#### Excerpt provided ####

The Rules Governing Cross-Border Intercompany Transfer Pricing of Intangible Property for Multinational Corporations

By Anthony Diosdi


Multinational corporations usually engage in a variety of cross-border intercompany transactions. A common arrangement is for a U.S. parent corporation to license its intangibles to a foreign subsidiary for exploitation abroad. When such a transfer takes place, a “transfer price” must be computed in order to satisfy various financial reporting, tax, and other regulatory requirements. Internal Revenue Code Section 482 governs the transfer pricing rules and provides that multinational corporations must allocate their worldwide profits among the various countries in which they operate. To this end, Section 482 and its regulations adopt an arm’s-length standard for evaluating the appropriateness of a transfer price. To arrive at an arm’s-length result, a multinational corporation must select and apply the method that provides the most reliable estimate of an arm’s-length price.

####

■ Short exercise 1 ■
Name the kinds of requirements that the transfer pricing excerpt says a transfer price must be computed to satisfy.
The rows that come next have no connection to the transfer pricing excerpt.

#### Records provided ####

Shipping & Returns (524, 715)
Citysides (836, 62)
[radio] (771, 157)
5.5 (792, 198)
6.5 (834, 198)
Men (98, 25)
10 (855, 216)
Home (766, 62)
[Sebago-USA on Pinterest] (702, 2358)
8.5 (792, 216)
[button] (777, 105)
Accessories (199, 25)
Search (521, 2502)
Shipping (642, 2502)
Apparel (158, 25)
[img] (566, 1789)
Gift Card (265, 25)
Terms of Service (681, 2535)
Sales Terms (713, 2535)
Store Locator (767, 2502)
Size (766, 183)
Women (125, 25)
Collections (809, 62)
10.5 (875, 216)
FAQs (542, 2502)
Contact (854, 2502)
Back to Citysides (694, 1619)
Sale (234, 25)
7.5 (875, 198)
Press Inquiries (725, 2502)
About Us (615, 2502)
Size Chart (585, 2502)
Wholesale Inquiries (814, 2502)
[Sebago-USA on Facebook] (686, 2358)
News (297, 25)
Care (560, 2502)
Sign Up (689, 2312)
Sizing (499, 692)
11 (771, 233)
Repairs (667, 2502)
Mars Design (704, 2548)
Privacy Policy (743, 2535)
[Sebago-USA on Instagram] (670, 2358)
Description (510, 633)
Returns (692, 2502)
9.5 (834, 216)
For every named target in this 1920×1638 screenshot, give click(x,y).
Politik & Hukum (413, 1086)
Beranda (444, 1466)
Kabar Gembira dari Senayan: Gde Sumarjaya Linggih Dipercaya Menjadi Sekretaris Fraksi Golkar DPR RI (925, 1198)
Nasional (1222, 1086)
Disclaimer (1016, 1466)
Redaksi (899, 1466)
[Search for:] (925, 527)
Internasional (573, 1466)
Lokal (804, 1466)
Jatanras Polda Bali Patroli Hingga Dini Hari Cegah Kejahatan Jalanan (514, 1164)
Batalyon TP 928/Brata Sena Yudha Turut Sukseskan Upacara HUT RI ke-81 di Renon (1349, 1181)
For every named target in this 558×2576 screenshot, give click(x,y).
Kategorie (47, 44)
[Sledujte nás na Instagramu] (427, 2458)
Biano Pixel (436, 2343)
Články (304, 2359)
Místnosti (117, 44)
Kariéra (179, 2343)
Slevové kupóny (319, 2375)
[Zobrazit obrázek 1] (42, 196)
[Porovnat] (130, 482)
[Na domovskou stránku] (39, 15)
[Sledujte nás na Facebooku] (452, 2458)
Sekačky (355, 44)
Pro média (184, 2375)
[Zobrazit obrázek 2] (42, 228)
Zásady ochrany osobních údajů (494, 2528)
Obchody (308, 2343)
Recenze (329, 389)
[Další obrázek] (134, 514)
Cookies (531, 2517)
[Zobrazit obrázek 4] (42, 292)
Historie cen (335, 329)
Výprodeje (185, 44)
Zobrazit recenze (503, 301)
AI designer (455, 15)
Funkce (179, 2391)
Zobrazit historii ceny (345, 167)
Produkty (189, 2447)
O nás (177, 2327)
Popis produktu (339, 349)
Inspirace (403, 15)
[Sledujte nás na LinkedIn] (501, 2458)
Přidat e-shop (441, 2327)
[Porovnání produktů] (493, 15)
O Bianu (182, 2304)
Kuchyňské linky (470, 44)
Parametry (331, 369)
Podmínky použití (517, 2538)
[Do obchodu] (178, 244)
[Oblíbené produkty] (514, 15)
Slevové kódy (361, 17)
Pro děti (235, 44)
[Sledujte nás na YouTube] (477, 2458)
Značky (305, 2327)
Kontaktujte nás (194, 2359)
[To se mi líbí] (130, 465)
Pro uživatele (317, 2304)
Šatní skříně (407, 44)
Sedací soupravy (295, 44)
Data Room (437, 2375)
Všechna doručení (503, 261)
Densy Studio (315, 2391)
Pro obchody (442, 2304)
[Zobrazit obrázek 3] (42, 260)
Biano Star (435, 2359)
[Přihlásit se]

####

■ Short exercise 2 ■
Please write out the rows above, everything from the row containing "Popis produktu (339, 349)" down to the last row, with both ends included.

■ Output 1 ■
Financial reporting requirements, tax requirements, and other regulatory requirements.

■ Output 2 ■
Popis produktu (339, 349)
Inspirace (403, 15)
[Sledujte nás na LinkedIn] (501, 2458)
Přidat e-shop (441, 2327)
[Porovnání produktů] (493, 15)
O Bianu (182, 2304)
Kuchyňské linky (470, 44)
Parametry (331, 369)
Podmínky použití (517, 2538)
[Do obchodu] (178, 244)
[Oblíbené produkty] (514, 15)
Slevové kódy (361, 17)
Pro děti (235, 44)
[Sledujte nás na YouTube] (477, 2458)
Značky (305, 2327)
Kontaktujte nás (194, 2359)
[To se mi líbí] (130, 465)
Pro uživatele (317, 2304)
Šatní skříně (407, 44)
Sedací soupravy (295, 44)
Data Room (437, 2375)
Všechna doručení (503, 261)
Densy Studio (315, 2391)
Pro obchody (442, 2304)
[Zobrazit obrázek 3] (42, 260)
Biano Star (435, 2359)
[Přihlásit se]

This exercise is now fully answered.